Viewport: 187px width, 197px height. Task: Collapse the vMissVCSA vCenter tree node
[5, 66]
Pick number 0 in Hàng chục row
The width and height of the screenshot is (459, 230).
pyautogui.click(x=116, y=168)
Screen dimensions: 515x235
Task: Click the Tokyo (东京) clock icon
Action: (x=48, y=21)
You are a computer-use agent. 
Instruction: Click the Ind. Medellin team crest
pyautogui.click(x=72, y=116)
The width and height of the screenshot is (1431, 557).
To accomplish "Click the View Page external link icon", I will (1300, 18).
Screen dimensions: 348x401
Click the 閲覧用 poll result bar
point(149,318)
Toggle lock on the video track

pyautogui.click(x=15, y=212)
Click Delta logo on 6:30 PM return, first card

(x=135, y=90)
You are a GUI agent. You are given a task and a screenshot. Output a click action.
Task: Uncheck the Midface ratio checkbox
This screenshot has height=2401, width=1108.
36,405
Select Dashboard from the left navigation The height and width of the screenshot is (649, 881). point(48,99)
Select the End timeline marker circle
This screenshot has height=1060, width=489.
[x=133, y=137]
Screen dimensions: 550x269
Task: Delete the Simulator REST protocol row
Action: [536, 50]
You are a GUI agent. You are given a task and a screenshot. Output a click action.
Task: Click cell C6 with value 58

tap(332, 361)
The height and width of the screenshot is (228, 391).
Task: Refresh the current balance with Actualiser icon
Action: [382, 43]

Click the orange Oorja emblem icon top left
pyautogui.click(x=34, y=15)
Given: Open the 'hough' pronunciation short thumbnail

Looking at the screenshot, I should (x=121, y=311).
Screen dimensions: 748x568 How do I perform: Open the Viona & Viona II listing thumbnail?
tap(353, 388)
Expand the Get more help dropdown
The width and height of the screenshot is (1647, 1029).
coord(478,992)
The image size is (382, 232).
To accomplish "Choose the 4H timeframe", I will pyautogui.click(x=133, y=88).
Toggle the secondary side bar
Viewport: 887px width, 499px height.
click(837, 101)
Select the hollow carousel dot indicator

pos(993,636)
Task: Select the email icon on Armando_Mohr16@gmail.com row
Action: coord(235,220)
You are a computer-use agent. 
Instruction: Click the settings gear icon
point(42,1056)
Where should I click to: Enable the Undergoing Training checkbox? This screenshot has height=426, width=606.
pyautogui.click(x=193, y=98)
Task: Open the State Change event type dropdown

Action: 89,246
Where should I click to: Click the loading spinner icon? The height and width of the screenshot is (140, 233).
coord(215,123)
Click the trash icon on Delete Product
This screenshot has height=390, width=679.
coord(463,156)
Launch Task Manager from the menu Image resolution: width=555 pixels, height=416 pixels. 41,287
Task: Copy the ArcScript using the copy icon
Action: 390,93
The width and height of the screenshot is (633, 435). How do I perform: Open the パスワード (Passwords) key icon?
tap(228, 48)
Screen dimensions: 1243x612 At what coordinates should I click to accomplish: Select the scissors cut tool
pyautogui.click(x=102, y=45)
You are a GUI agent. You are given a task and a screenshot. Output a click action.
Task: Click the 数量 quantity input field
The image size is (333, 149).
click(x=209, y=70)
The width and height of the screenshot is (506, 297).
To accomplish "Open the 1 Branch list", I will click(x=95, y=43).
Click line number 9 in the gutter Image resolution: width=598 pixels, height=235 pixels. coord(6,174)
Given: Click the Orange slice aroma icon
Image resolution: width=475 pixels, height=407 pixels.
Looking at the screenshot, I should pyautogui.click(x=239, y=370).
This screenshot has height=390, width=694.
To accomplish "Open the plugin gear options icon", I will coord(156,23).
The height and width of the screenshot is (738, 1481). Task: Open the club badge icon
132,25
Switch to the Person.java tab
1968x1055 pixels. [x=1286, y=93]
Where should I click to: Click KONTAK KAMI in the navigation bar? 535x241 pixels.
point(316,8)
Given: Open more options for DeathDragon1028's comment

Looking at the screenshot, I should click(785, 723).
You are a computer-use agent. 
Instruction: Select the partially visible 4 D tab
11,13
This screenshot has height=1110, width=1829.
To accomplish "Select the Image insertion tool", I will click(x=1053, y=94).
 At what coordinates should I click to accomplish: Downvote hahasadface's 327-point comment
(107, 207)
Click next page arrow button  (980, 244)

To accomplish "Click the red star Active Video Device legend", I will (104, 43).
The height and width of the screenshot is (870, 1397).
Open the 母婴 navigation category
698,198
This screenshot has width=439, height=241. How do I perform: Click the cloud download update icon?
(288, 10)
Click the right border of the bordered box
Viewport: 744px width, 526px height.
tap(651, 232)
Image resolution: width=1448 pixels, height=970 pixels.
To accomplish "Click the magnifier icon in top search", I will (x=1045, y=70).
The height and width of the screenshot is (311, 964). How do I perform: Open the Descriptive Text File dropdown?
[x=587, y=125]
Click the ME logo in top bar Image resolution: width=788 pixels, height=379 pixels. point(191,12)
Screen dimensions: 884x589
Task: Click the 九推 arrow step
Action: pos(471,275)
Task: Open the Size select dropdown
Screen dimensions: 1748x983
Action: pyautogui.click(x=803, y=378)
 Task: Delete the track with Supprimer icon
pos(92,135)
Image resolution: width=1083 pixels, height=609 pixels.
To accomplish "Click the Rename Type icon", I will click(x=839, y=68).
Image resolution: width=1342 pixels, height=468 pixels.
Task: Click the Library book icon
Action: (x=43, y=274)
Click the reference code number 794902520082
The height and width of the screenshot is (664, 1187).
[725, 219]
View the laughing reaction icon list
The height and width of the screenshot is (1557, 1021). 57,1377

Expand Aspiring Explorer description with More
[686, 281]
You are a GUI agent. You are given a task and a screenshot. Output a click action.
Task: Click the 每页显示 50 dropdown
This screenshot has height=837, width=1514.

-.-.-

◆ **Task**: Write out every line of the records above as a JSON list of strings, one string per line, and leave out the blank lines.

◆ **Finished exercise**:
[
  "Viewport: 187px width, 197px height. Task: Collapse the vMissVCSA vCenter tree node",
  "[5, 66]",
  "Pick number 0 in Hàng chục row",
  "The width and height of the screenshot is (459, 230).",
  "pyautogui.click(x=116, y=168)",
  "Screen dimensions: 515x235",
  "Task: Click the Tokyo (东京) clock icon",
  "Action: (x=48, y=21)",
  "You are a computer-use agent. ",
  "Instruction: Click the Ind. Medellin team crest",
  "pyautogui.click(x=72, y=116)",
  "The width and height of the screenshot is (1431, 557).",
  "To accomplish \"Click the View Page external link icon\", I will (1300, 18).",
  "Screen dimensions: 348x401",
  "Click the 閲覧用 poll result bar",
  "point(149,318)",
  "Toggle lock on the video track",
  "pyautogui.click(x=15, y=212)",
  "Click Delta logo on 6:30 PM return, first card",
  "(x=135, y=90)",
  "You are a GUI agent. You are given a task and a screenshot. Output a click action.",
  "Task: Uncheck the Midface ratio checkbox",
  "This screenshot has height=2401, width=1108.",
  "36,405",
  "Select Dashboard from the left navigation The height and width of the screenshot is (649, 881). point(48,99)",
  "Select the End timeline marker circle",
  "This screenshot has height=1060, width=489.",
  "[x=133, y=137]",
  "Screen dimensions: 550x269",
  "Task: Delete the Simulator REST protocol row",
  "Action: [536, 50]",
  "You are a GUI agent. You are given a task and a screenshot. Output a click action.",
  "Task: Click cell C6 with value 58",
  "tap(332, 361)",
  "The height and width of the screenshot is (228, 391).",
  "Task: Refresh the current balance with Actualiser icon",
  "Action: [382, 43]",
  "Click the orange Oorja emblem icon top left",
  "pyautogui.click(x=34, y=15)",
  "Given: Open the 'hough' pronunciation short thumbnail",
  "Looking at the screenshot, I should (x=121, y=311).",
  "Screen dimensions: 748x568 How do I perform: Open the Viona & Viona II listing thumbnail?",
  "tap(353, 388)",
  "Expand the Get more help dropdown",
  "The width and height of the screenshot is (1647, 1029).",
  "coord(478,992)",
  "The image size is (382, 232).",
  "To accomplish \"Choose the 4H timeframe\", I will pyautogui.click(x=133, y=88).",
  "Toggle the secondary side bar",
  "Viewport: 887px width, 499px height.",
  "click(837, 101)",
  "Select the hollow carousel dot indicator",
  "pos(993,636)",
  "Task: Select the email icon on Armando_Mohr16@gmail.com row",
  "Action: coord(235,220)",
  "You are a computer-use agent. ",
  "Instruction: Click the settings gear icon",
  "point(42,1056)",
  "Where should I click to: Enable the Undergoing Training checkbox? This screenshot has height=426, width=606.",
  "pyautogui.click(x=193, y=98)",
  "Task: Open the State Change event type dropdown",
  "Action: 89,246",
  "Where should I click to: Click the loading spinner icon? The height and width of the screenshot is (140, 233).",
  "coord(215,123)",
  "Click the trash icon on Delete Product",
  "This screenshot has height=390, width=679.",
  "coord(463,156)",
  "Launch Task Manager from the menu Image resolution: width=555 pixels, height=416 pixels. 41,287",
  "Task: Copy the ArcScript using the copy icon",
  "Action: 390,93",
  "The width and height of the screenshot is (633, 435). How do I perform: Open the パスワード (Passwords) key icon?",
  "tap(228, 48)",
  "Screen dimensions: 1243x612 At what coordinates should I click to accomplish: Select the scissors cut tool",
  "pyautogui.click(x=102, y=45)",
  "You are a GUI agent. You are given a task and a screenshot. Output a click action.",
  "Task: Click the 数量 quantity input field",
  "The image size is (333, 149).",
  "click(x=209, y=70)",
  "The width and height of the screenshot is (506, 297).",
  "To accomplish \"Open the 1 Branch list\", I will click(x=95, y=43).",
  "Click line number 9 in the gutter Image resolution: width=598 pixels, height=235 pixels. coord(6,174)",
  "Given: Click the Orange slice aroma icon",
  "Image resolution: width=475 pixels, height=407 pixels.",
  "Looking at the screenshot, I should pyautogui.click(x=239, y=370).",
  "This screenshot has height=390, width=694.",
  "To accomplish \"Open the plugin gear options icon\", I will coord(156,23).",
  "The height and width of the screenshot is (738, 1481). Task: Open the club badge icon",
  "132,25",
  "Switch to the Person.java tab",
  "1968x1055 pixels. [x=1286, y=93]",
  "Where should I click to: Click KONTAK KAMI in the navigation bar? 535x241 pixels.",
  "point(316,8)",
  "Given: Open more options for DeathDragon1028's comment",
  "Looking at the screenshot, I should click(785, 723).",
  "You are a computer-use agent. ",
  "Instruction: Select the partially visible 4 D tab",
  "11,13",
  "This screenshot has height=1110, width=1829.",
  "To accomplish \"Select the Image insertion tool\", I will click(x=1053, y=94).",
  " At what coordinates should I click to accomplish: Downvote hahasadface's 327-point comment",
  "(107, 207)",
  "Click next page arrow button  (980, 244)",
  "To accomplish \"Click the red star Active Video Device legend\", I will (104, 43).",
  "The height and width of the screenshot is (870, 1397).",
  "Open the 母婴 navigation category",
  "698,198",
  "This screenshot has width=439, height=241. How do I perform: Click the cloud download update icon?",
  "(288, 10)",
  "Click the right border of the bordered box",
  "Viewport: 744px width, 526px height.",
  "tap(651, 232)",
  "Image resolution: width=1448 pixels, height=970 pixels.",
  "To accomplish \"Click the magnifier icon in top search\", I will (x=1045, y=70).",
  "The height and width of the screenshot is (311, 964). How do I perform: Open the Descriptive Text File dropdown?",
  "[x=587, y=125]",
  "Click the ME logo in top bar Image resolution: width=788 pixels, height=379 pixels. point(191,12)",
  "Screen dimensions: 884x589",
  "Task: Click the 九推 arrow step",
  "Action: pos(471,275)",
  "Task: Open the Size select dropdown",
  "Screen dimensions: 1748x983",
  "Action: pyautogui.click(x=803, y=378)",
  " Task: Delete the track with Supprimer icon",
  "pos(92,135)",
  "Image resolution: width=1083 pixels, height=609 pixels.",
  "To accomplish \"Click the Rename Type icon\", I will click(x=839, y=68).",
  "Image resolution: width=1342 pixels, height=468 pixels.",
  "Task: Click the Library book icon",
  "Action: (x=43, y=274)",
  "Click the reference code number 794902520082",
  "The height and width of the screenshot is (664, 1187).",
  "[725, 219]",
  "View the laughing reaction icon list",
  "The height and width of the screenshot is (1557, 1021). 57,1377",
  "Expand Aspiring Explorer description with More",
  "[686, 281]",
  "You are a GUI agent. You are given a task and a screenshot. Output a click action.",
  "Task: Click the 每页显示 50 dropdown",
  "This screenshot has height=837, width=1514."
]